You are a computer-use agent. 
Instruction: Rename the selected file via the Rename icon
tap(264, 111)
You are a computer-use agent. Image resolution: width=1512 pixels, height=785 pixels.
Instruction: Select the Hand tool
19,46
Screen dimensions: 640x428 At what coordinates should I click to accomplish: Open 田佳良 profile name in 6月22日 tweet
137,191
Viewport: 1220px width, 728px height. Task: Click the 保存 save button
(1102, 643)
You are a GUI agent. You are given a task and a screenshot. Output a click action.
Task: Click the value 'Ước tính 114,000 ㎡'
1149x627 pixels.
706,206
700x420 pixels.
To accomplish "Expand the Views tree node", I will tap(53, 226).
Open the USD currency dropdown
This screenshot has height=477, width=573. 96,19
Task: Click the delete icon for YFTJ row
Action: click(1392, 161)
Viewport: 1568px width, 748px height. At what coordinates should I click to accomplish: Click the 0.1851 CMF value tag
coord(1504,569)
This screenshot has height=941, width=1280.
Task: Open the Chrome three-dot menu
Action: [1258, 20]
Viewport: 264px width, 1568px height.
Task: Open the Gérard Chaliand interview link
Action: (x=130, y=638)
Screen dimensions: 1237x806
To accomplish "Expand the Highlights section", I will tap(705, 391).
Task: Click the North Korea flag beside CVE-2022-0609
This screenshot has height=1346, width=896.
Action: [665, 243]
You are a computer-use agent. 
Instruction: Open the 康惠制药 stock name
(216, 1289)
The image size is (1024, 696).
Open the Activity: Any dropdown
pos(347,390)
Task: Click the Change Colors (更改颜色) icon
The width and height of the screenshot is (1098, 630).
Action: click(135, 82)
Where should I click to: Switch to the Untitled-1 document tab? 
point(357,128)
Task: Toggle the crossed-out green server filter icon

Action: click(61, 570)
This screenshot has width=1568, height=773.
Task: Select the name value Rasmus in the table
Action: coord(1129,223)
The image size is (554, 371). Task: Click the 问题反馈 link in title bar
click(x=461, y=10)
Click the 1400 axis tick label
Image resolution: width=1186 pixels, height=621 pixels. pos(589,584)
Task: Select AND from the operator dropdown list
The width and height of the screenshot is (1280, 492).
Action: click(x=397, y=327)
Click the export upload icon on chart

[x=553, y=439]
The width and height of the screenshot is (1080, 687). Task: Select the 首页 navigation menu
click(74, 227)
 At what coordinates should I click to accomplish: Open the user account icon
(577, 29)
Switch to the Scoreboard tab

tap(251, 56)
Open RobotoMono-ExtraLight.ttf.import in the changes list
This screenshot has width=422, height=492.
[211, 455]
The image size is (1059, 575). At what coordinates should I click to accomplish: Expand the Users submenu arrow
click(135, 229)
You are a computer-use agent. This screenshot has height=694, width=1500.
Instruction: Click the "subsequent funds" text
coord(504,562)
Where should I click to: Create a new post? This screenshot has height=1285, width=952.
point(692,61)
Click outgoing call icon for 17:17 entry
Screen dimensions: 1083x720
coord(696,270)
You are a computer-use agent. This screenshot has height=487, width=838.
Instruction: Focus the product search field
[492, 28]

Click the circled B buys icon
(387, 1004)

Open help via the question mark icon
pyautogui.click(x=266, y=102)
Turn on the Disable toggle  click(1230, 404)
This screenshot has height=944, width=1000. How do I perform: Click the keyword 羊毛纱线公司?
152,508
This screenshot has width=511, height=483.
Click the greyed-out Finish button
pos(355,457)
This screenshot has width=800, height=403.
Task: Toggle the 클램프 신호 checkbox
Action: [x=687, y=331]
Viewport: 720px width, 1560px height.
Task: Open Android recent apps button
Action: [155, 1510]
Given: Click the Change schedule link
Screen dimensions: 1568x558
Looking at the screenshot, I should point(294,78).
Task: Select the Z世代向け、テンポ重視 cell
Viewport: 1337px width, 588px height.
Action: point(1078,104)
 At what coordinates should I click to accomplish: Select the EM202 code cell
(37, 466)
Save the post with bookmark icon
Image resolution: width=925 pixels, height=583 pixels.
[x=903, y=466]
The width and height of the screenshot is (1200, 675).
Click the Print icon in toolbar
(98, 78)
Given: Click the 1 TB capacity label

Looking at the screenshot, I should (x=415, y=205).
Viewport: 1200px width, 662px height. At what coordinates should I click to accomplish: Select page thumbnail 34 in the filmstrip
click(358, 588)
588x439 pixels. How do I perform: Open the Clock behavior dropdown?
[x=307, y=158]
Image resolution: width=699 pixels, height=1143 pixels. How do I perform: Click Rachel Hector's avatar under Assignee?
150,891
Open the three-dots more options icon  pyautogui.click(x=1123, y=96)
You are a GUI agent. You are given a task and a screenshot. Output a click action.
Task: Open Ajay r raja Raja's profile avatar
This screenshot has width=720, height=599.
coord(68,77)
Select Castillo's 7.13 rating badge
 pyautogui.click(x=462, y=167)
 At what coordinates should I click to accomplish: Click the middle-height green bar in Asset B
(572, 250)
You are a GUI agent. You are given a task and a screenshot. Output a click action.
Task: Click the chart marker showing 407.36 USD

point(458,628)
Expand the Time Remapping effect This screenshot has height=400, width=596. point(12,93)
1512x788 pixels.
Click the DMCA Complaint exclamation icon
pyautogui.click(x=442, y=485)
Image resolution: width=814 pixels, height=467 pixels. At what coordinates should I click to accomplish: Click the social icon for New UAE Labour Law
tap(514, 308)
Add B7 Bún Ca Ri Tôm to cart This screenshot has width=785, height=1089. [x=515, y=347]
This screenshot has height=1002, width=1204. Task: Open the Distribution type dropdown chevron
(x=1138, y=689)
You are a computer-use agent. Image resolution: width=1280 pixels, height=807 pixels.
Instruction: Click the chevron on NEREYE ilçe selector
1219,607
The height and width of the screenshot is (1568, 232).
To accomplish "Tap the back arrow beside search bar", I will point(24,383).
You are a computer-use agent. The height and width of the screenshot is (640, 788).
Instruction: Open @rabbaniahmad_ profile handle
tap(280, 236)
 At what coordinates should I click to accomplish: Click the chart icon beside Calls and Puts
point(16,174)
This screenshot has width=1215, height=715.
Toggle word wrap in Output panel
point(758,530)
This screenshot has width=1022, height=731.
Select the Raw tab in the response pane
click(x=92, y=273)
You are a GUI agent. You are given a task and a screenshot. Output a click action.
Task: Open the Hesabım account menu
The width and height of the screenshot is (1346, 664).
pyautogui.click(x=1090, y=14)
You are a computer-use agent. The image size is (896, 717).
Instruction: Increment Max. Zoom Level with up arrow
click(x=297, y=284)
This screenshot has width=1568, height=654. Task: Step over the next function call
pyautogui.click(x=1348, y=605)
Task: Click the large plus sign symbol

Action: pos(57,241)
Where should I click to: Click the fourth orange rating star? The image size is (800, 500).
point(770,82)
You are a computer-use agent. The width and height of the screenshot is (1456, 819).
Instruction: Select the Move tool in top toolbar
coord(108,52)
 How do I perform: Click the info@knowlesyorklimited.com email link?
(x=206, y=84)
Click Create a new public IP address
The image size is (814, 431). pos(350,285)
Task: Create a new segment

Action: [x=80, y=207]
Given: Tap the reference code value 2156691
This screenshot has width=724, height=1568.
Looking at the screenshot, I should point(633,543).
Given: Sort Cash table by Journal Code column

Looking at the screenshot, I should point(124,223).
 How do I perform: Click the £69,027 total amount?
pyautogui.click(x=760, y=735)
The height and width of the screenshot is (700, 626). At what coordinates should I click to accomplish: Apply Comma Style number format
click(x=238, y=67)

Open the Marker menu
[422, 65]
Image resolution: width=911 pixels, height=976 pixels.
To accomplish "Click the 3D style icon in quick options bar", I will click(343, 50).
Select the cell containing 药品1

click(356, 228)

(BRIEF): Write out, word for word, the line containing "Image resolution: width=911" and every line after it to the end of the data above.

(OUTPUT FOR THIS TASK):
Image resolution: width=911 pixels, height=976 pixels.
To accomplish "Click the 3D style icon in quick options bar", I will click(343, 50).
Select the cell containing 药品1

click(356, 228)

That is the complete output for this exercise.